§ REQUIRED WORK:
Once the line with "The height and width of the screenshot is (707, 1568)." is found in the data, output it and each following line exactly, up to and including the line with "850x758 pixels.", and nothing before or after.

══════

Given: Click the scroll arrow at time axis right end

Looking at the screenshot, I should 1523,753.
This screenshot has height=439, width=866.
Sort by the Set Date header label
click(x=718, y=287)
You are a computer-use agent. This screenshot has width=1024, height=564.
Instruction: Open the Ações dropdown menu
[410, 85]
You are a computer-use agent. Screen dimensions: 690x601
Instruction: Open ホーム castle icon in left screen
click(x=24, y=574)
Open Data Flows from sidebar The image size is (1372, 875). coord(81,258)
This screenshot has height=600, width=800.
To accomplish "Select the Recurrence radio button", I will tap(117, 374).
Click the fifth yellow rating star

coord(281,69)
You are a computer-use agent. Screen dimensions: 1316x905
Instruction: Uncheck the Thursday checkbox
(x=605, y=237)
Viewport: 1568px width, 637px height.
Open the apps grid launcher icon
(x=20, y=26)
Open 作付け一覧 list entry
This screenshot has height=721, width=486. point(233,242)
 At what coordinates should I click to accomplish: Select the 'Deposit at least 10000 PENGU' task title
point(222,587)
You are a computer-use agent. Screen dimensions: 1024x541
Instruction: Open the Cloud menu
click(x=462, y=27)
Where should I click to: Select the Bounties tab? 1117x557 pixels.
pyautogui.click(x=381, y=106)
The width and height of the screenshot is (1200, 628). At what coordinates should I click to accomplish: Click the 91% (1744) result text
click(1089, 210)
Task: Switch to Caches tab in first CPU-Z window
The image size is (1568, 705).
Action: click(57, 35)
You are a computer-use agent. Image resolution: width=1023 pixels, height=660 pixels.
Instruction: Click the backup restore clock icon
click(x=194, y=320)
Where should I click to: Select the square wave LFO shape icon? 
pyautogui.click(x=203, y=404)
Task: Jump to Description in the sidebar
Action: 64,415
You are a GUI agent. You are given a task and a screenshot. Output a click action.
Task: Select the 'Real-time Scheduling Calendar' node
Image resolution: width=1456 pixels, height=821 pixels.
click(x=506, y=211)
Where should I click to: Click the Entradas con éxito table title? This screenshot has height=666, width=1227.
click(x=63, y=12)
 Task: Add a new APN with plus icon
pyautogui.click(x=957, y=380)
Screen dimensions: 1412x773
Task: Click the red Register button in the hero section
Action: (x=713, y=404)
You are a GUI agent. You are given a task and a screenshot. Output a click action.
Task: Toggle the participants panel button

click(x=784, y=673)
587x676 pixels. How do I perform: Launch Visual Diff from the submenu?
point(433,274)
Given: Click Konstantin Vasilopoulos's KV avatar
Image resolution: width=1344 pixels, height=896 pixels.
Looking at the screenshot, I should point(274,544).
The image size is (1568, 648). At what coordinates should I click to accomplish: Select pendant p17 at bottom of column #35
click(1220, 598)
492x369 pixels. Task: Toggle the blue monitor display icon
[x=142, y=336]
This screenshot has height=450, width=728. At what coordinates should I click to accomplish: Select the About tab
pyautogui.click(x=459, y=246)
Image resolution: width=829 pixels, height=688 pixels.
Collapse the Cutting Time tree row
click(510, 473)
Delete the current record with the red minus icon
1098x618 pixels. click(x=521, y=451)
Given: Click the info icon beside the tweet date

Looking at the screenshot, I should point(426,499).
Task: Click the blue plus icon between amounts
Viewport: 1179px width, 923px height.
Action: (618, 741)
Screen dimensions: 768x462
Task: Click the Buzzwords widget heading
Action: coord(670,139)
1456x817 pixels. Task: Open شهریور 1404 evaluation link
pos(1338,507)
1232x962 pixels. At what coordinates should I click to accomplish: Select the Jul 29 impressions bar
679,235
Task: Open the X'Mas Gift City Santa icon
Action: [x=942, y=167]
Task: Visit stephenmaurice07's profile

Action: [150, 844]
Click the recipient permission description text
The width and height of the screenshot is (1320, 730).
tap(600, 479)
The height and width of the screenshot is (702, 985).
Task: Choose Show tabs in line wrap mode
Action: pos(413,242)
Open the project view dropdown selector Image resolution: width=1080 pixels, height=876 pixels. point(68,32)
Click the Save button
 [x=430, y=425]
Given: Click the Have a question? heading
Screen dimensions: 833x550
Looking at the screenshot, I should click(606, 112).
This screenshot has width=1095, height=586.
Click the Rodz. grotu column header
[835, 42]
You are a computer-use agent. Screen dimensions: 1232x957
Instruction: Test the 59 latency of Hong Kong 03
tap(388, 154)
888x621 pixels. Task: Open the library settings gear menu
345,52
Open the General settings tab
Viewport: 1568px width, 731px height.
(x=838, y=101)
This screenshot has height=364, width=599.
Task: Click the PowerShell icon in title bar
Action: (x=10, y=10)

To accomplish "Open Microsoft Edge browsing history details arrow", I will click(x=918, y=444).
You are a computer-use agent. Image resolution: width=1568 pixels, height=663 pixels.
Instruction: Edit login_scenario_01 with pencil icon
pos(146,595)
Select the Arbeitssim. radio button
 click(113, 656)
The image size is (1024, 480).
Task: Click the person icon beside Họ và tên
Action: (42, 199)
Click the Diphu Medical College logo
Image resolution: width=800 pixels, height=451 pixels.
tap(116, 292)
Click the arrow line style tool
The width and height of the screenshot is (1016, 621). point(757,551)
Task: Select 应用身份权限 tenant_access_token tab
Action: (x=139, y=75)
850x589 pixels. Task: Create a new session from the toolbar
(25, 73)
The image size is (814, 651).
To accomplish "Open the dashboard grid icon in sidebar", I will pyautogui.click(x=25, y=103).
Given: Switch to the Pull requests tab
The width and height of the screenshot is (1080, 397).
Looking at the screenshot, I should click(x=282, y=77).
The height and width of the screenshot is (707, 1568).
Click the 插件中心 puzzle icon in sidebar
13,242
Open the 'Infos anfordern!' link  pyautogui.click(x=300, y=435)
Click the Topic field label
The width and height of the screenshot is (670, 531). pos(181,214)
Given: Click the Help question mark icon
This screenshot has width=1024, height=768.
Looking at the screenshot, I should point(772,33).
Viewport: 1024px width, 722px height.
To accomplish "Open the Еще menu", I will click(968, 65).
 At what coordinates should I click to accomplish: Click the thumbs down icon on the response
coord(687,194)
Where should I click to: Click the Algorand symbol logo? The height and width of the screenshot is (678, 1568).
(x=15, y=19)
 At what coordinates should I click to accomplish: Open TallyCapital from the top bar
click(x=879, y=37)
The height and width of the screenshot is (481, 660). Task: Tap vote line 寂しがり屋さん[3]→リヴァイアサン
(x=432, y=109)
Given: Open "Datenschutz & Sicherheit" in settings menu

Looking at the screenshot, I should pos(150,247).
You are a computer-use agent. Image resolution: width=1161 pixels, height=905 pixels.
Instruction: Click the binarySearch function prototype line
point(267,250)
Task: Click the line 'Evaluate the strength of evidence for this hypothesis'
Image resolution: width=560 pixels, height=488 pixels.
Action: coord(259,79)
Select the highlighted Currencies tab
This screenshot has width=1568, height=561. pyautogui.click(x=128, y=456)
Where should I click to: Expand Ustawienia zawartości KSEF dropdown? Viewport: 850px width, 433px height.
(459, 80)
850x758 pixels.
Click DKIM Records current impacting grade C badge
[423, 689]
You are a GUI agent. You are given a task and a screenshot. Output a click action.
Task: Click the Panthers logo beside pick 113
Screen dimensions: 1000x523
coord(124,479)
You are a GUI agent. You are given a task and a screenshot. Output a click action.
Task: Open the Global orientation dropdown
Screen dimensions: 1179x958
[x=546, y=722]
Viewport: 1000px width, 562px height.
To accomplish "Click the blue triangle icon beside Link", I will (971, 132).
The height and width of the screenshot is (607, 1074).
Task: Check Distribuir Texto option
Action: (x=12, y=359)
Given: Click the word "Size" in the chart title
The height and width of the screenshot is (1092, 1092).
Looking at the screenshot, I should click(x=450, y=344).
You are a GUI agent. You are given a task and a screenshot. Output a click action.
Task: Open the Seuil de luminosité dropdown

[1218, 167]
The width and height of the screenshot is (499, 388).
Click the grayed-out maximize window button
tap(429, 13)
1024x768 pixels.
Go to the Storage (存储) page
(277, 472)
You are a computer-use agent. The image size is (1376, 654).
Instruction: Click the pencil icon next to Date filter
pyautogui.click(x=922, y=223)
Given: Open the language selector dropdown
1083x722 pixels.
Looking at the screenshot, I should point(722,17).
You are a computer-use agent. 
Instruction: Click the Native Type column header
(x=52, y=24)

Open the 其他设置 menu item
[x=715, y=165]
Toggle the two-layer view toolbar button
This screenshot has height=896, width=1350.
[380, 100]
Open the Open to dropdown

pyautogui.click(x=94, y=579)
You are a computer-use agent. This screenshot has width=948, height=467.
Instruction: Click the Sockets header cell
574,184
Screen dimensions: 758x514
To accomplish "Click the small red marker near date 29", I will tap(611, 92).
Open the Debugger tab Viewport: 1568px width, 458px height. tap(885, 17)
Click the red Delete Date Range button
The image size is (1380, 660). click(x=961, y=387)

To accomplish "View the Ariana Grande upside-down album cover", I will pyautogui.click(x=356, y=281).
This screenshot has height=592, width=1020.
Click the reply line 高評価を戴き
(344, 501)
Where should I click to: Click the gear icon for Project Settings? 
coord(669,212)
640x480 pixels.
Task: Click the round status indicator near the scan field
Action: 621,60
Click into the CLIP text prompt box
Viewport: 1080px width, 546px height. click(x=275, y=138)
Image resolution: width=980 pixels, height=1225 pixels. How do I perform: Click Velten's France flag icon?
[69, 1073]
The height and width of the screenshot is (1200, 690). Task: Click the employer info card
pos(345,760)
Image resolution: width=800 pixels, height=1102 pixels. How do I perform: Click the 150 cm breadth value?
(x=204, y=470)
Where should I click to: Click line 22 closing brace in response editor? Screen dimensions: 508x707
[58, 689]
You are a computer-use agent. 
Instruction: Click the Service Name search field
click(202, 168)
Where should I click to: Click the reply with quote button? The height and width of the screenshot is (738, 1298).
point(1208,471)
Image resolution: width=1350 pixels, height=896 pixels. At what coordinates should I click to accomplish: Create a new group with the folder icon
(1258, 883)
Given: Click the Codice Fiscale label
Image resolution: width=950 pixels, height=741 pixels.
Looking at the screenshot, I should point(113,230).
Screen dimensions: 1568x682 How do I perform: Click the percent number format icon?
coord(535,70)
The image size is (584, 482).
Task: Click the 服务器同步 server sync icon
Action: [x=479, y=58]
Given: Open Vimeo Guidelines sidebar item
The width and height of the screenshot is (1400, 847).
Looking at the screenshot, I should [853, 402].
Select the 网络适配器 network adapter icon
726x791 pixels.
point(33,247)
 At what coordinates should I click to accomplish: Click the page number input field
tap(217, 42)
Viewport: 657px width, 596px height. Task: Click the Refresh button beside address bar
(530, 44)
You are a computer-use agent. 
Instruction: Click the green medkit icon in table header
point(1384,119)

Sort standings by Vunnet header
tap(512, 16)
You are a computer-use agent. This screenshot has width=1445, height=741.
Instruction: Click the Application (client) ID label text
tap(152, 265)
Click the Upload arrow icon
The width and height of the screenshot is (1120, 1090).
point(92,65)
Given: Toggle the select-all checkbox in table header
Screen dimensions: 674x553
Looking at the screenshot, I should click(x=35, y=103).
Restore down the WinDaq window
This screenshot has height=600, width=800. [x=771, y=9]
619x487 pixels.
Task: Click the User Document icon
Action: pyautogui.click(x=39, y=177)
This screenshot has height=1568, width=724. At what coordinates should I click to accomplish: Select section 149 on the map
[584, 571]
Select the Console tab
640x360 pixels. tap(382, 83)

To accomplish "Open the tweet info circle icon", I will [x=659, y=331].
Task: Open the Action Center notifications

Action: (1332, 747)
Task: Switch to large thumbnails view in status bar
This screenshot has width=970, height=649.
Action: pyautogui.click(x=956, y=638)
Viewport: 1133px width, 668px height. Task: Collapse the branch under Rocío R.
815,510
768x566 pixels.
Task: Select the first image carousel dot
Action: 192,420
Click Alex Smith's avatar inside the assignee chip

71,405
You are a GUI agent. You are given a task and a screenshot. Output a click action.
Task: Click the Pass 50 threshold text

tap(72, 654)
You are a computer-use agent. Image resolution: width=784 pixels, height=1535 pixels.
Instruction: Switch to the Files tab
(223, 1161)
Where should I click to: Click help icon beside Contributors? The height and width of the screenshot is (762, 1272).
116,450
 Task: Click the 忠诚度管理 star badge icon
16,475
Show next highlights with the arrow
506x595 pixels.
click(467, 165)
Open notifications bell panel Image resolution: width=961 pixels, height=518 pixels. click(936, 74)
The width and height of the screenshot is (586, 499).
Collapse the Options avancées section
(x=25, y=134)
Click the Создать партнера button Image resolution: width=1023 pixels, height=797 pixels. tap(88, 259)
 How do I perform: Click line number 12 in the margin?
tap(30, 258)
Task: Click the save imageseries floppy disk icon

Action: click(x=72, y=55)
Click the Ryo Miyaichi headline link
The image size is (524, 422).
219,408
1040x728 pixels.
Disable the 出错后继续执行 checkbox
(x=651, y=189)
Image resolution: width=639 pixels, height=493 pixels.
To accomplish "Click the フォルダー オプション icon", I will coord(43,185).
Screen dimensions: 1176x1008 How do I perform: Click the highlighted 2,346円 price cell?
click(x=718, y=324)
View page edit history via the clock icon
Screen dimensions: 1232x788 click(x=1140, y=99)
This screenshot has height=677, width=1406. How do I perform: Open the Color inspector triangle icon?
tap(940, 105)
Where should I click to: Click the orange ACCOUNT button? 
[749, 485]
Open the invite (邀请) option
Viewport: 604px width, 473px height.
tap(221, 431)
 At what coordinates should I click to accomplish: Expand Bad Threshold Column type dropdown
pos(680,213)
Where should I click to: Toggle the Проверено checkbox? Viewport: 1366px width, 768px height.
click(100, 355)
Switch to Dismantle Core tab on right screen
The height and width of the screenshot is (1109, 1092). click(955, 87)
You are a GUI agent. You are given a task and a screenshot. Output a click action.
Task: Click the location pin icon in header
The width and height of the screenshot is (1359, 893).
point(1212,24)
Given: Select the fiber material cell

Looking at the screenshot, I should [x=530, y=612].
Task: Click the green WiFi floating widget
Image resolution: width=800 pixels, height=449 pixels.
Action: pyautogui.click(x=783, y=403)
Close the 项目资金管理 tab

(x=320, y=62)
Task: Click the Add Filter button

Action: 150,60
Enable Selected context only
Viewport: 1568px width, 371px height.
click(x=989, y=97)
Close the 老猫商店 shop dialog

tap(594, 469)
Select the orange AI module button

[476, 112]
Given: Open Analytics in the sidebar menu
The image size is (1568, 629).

══════

§ SOLUTION TO THIS TASK:
The height and width of the screenshot is (707, 1568).
Click the 插件中心 puzzle icon in sidebar
13,242
Open the 'Infos anfordern!' link  pyautogui.click(x=300, y=435)
Click the Topic field label
The width and height of the screenshot is (670, 531). pos(181,214)
Given: Click the Help question mark icon
This screenshot has width=1024, height=768.
Looking at the screenshot, I should point(772,33).
Viewport: 1024px width, 722px height.
To accomplish "Open the Еще menu", I will click(968, 65).
 At what coordinates should I click to accomplish: Click the thumbs down icon on the response
coord(687,194)
Where should I click to: Click the Algorand symbol logo? The height and width of the screenshot is (678, 1568).
(x=15, y=19)
 At what coordinates should I click to accomplish: Open TallyCapital from the top bar
click(x=879, y=37)
The height and width of the screenshot is (481, 660). Task: Tap vote line 寂しがり屋さん[3]→リヴァイアサン
(x=432, y=109)
Given: Open "Datenschutz & Sicherheit" in settings menu

Looking at the screenshot, I should pos(150,247).
You are a computer-use agent. Image resolution: width=1161 pixels, height=905 pixels.
Instruction: Click the binarySearch function prototype line
point(267,250)
Task: Click the line 'Evaluate the strength of evidence for this hypothesis'
Image resolution: width=560 pixels, height=488 pixels.
Action: coord(259,79)
Select the highlighted Currencies tab
This screenshot has width=1568, height=561. pyautogui.click(x=128, y=456)
Where should I click to: Expand Ustawienia zawartości KSEF dropdown? Viewport: 850px width, 433px height.
(459, 80)
850x758 pixels.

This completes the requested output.